In 2010 Kew took part in a scoping visit, jointly with representatives of Bolivian partner institutions, to Bení and Pando Departments in the Bolivian Amazon. This included vegetation research, botanical collecting, and discussion of conservation priorities with local stakeholders. As a result, a collaborative project proposal has been developed integrating baseline forest biodiversity and ecosystem service research, development of sustainable non-timber forest product markets, and establishment of locally adapted agroforestry systems.
Kew has continued to support plant science and conservation in Bolivia through taxonomic research and publication on important plant groups including the Acanthaceae, Asclepiadaceae, Bignoniaceae, Compositae (see also Compositae of Bolivia), Iridaceae, Labiatae, Leguminosae and Verbenaceae.

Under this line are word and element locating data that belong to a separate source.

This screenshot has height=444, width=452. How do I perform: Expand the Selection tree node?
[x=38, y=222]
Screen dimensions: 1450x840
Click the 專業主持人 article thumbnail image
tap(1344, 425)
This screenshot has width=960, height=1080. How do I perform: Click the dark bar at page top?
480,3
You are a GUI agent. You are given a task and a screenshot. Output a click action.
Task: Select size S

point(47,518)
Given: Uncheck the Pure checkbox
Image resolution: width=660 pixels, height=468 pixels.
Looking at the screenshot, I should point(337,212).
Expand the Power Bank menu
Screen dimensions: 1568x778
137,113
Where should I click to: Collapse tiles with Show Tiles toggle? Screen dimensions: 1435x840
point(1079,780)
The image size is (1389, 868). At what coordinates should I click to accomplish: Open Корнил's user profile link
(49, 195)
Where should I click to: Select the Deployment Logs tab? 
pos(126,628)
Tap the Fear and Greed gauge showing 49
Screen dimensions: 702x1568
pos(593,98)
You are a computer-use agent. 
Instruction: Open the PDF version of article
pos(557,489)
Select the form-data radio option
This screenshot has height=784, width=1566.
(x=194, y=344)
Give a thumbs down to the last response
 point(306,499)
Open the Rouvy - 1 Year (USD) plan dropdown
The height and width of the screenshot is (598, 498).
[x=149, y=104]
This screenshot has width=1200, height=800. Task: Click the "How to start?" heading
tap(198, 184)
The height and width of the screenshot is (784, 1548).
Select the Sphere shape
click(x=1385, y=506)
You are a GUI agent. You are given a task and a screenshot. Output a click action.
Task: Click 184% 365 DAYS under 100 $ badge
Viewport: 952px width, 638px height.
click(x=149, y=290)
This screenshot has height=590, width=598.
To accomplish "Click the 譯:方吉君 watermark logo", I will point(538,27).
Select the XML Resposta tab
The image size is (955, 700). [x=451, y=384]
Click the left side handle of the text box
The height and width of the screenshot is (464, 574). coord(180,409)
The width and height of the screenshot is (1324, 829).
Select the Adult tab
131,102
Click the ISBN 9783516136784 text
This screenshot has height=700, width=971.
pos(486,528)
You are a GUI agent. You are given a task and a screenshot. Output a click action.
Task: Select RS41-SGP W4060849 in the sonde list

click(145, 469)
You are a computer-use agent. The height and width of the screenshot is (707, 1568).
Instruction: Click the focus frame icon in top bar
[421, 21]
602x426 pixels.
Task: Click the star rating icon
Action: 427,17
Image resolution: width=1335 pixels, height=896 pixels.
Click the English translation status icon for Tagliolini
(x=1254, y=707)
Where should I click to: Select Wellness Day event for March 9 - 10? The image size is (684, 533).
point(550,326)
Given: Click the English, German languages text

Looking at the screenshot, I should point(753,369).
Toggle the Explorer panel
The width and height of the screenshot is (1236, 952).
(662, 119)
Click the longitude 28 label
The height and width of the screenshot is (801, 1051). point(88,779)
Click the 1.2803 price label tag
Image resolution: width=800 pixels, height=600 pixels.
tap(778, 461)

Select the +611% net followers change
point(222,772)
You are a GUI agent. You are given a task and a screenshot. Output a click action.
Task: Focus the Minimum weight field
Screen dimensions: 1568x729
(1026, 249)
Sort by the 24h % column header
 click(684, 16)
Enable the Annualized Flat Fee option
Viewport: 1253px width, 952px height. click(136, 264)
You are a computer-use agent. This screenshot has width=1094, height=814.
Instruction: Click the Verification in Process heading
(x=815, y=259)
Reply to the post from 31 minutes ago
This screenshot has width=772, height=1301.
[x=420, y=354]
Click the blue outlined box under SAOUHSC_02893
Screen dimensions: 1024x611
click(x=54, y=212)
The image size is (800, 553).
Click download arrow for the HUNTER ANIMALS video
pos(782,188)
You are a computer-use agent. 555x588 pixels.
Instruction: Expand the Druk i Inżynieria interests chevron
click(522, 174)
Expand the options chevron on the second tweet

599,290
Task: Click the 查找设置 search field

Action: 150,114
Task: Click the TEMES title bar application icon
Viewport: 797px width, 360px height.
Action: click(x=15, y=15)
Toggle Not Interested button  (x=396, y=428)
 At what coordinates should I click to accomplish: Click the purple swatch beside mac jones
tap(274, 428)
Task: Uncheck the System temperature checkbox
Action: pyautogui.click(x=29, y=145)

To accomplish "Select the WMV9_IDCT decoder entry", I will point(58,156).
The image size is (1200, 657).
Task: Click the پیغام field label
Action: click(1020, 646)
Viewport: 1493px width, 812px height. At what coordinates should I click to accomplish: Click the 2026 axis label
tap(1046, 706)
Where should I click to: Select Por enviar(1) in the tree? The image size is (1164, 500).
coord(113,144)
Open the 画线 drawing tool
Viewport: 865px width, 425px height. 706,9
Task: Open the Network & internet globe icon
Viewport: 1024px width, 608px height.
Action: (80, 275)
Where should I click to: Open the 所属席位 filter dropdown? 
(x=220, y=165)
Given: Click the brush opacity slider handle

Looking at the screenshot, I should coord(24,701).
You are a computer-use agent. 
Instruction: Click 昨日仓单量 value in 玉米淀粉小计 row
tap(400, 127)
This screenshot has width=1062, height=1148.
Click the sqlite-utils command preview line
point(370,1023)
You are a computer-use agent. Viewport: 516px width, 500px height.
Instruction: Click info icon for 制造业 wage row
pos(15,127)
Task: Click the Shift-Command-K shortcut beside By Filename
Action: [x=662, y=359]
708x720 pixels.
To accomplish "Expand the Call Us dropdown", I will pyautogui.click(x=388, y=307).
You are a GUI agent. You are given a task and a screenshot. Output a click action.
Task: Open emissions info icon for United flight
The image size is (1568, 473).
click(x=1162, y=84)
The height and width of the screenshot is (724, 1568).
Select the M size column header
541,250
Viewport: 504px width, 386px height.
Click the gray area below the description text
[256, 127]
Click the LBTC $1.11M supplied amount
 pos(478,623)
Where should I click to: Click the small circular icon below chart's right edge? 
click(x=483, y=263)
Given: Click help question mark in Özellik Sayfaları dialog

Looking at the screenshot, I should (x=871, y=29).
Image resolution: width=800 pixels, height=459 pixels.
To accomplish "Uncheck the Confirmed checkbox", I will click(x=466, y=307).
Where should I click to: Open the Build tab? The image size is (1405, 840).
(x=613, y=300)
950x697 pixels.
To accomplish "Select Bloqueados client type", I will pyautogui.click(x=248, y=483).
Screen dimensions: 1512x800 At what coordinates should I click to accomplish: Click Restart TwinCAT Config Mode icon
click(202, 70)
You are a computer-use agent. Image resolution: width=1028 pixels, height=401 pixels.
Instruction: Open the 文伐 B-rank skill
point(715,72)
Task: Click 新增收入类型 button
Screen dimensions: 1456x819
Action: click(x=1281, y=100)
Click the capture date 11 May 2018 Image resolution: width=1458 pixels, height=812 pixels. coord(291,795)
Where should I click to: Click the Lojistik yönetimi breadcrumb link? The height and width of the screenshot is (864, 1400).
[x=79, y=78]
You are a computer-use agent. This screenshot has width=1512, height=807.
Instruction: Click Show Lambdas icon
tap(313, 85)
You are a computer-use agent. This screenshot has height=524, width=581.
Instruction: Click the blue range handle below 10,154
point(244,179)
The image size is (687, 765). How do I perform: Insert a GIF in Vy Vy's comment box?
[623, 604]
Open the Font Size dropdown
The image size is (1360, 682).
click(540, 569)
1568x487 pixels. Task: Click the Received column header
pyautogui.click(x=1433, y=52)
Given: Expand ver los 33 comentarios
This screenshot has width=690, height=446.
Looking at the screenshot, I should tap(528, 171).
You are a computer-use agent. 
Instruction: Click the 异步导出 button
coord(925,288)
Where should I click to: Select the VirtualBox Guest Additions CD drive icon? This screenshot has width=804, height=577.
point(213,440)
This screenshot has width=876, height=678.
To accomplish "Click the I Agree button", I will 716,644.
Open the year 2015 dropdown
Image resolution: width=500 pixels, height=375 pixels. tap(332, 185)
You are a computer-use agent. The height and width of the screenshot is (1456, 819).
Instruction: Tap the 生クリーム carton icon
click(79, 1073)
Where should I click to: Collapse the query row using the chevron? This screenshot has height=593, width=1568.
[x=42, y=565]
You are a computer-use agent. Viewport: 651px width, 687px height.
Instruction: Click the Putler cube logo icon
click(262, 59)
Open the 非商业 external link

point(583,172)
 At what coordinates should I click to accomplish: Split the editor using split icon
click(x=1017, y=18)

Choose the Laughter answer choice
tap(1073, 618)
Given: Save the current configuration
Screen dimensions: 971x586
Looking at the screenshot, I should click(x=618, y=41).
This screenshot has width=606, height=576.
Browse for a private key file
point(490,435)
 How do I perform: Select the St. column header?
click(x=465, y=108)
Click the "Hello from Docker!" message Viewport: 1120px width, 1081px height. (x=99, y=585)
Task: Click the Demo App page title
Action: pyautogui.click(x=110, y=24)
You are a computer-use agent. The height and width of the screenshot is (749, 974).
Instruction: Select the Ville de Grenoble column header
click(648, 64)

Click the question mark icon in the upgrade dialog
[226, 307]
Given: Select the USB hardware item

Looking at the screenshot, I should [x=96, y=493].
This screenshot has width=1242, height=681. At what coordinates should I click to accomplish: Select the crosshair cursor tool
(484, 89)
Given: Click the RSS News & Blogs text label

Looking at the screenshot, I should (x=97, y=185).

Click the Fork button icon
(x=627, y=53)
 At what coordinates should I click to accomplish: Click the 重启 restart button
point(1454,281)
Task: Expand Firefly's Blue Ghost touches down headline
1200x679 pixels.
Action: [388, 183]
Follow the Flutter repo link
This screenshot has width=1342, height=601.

Selected publications since 2006
- Goyder, D. J. (2008). Funastrum rupicola (Apocynaceae: Asclepiadoideae), a new species from Bolivia. Kew Bull. 63: 331 – 333.
- Hind, D. J. N. (2008)[Jan. 2009]. New combinations amongst Bolivian Compositae. Kew Bull. 63(3): 515–516.
- Hind, D. J. N. (2010). Vernonia longicuspis (Compositae: Vernonieae), a new combination from Bolivia. Kew Bull. 65(2): 349–350.
- Hind, D. J. N. (2011). An annotated preliminary checklist of the Compositae of Bolivia. Vers. 2. pp. 750. [See www.kew.org/science/tropamerica/boliviacompositae for the web version and www.kew.org/science/tropamerica/boliviacompositae/checklist.pdf for the PDF file of the checklist]
- Mendoza, M., Klitgård, B. B., Milliken, W., Garvizu, M., Muñoz, M., Zappi, D. & Biggs, N. (2009). Vegetación del Jardín de Cactáceas de Bolivia. Royal Botanic Gardens, Kew.
- Renvoize, S. A. (2006). Sorghastrum crassum – a new grass species from Bolivia. Kew Bull. 61: 281 – 283.
- Rico Arce, M. L. (2006). Acacia polyphylla var. rhytidocarpa (Leguminosae: Mimosoideae), un nuevo taxon de Bolivia and Brazil. Anales Jard. Bot. Madrid 63: 27 – 30.
- Wood, J. R. I. (2007). The Salvias (Lamiaceae) of Bolivia. Kew Bull. 62: 177 – 222.
- Wood, J. R. I. (2008). A revision of Tecoma Juss. (Bignoniaceae) in Bolivia. Bot. J. Linn. Soc. 156: 143 – 172.